Reputation: 1995
I have a interface for spring-mvc 3.1 controllers that looks like
public interface RestCRUDOperations<T> {
@RequestMapping(value = "/{id:\\d+}",
method = RequestMethod.GET,
produces = "application/json")
public ResponseEntity<T> getById(@PathVariable("id") String sourcId);
//other code omitted
}
What i observed was, in implementating classes the @RequestMapping annotation was still having effect (without me having to copy that over the method implementation) but the @PathVariable weren't having effect , until i copy paste the annotation at corresponding place before the parameter. Does anybody know if there is a way around this ? And/or spring acknowledges this as a bug it intends to fix or something ??
EDIT :-
One ugly way could be to have an abstract class translating methods i.e public abstract class RESTAdapter implements RestCRUDOperations
that provides final implementation to these methods and delegates to 2 abstract methods and this abstract class is what the controllers extend.

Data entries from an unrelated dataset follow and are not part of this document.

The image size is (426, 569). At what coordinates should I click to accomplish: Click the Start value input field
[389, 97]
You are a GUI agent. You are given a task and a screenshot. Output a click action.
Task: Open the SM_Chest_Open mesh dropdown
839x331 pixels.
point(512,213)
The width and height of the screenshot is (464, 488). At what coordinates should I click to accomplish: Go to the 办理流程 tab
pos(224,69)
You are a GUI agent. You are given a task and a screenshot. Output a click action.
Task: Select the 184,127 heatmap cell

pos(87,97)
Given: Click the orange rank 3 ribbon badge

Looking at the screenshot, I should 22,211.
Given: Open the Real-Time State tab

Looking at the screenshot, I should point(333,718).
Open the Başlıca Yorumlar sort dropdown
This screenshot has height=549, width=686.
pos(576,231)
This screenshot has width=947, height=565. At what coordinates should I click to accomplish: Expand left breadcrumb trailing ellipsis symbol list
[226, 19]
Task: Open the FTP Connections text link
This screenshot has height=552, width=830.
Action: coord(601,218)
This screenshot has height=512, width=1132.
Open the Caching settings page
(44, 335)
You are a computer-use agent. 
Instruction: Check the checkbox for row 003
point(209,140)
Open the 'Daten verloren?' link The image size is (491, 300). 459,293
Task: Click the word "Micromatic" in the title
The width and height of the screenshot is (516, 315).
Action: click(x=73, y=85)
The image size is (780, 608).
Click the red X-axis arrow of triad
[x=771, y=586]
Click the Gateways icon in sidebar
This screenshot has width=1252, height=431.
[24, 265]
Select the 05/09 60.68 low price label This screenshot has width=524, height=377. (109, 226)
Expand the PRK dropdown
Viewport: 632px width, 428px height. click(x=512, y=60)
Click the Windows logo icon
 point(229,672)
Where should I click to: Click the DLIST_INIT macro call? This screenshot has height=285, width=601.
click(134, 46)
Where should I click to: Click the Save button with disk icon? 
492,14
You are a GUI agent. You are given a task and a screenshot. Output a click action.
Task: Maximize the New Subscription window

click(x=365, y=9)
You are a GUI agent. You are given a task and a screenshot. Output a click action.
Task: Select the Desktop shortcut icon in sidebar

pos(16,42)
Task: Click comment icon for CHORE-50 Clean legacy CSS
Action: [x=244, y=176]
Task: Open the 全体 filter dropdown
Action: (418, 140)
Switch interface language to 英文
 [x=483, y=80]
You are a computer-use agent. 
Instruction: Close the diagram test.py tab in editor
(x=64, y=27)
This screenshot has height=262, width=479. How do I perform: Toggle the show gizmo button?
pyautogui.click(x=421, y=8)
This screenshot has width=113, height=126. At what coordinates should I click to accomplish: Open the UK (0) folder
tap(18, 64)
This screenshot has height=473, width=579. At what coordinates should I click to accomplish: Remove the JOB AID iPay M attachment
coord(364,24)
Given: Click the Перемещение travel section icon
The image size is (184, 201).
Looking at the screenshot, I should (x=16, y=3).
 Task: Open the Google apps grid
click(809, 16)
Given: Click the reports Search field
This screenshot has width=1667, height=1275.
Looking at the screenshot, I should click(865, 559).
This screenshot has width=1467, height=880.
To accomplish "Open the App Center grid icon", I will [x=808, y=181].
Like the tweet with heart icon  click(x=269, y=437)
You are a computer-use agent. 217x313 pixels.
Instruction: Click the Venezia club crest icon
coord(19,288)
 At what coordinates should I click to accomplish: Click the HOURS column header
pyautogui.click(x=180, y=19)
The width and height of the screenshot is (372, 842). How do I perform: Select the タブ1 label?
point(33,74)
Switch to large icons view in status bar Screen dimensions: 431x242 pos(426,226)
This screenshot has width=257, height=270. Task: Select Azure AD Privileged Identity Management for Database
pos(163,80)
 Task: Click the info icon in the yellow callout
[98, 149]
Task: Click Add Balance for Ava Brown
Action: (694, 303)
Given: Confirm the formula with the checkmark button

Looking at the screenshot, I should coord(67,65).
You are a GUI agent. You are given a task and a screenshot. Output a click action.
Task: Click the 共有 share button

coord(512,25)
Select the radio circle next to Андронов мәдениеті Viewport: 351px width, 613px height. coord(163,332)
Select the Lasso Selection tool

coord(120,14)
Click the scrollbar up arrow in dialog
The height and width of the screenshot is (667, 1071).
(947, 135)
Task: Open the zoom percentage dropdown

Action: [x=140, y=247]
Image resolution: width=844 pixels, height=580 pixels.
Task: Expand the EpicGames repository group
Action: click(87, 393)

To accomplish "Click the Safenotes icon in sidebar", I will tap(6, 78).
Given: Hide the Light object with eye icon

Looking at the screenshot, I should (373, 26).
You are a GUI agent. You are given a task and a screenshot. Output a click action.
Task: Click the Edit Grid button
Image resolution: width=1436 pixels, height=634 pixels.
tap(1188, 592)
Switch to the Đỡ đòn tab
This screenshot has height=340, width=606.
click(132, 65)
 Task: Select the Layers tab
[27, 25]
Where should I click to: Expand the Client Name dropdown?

I wanted something automatic.
Upvotes: 1
Views: 964
Reputation: 11
There is an issue on the tracker now .. see https://jira.spring.io/browse/SPR-14526
Upvotes: 1
Reputation: 68
All annotations that I have seen pretty much work the same. The reason is, the code that scans for them only examines the lowest level child in the hierarchy.
As a workaround, I recommend writing a protected wrapper method in a base class. You can then use it from either the base class, which implements this interface, or the derived class. This is similar to your suggestion.
Lastly, as a bit of friendly advice, it is probably a bad idea to be extending other Controller classes from a purely structural point of view. You will almost always regret it.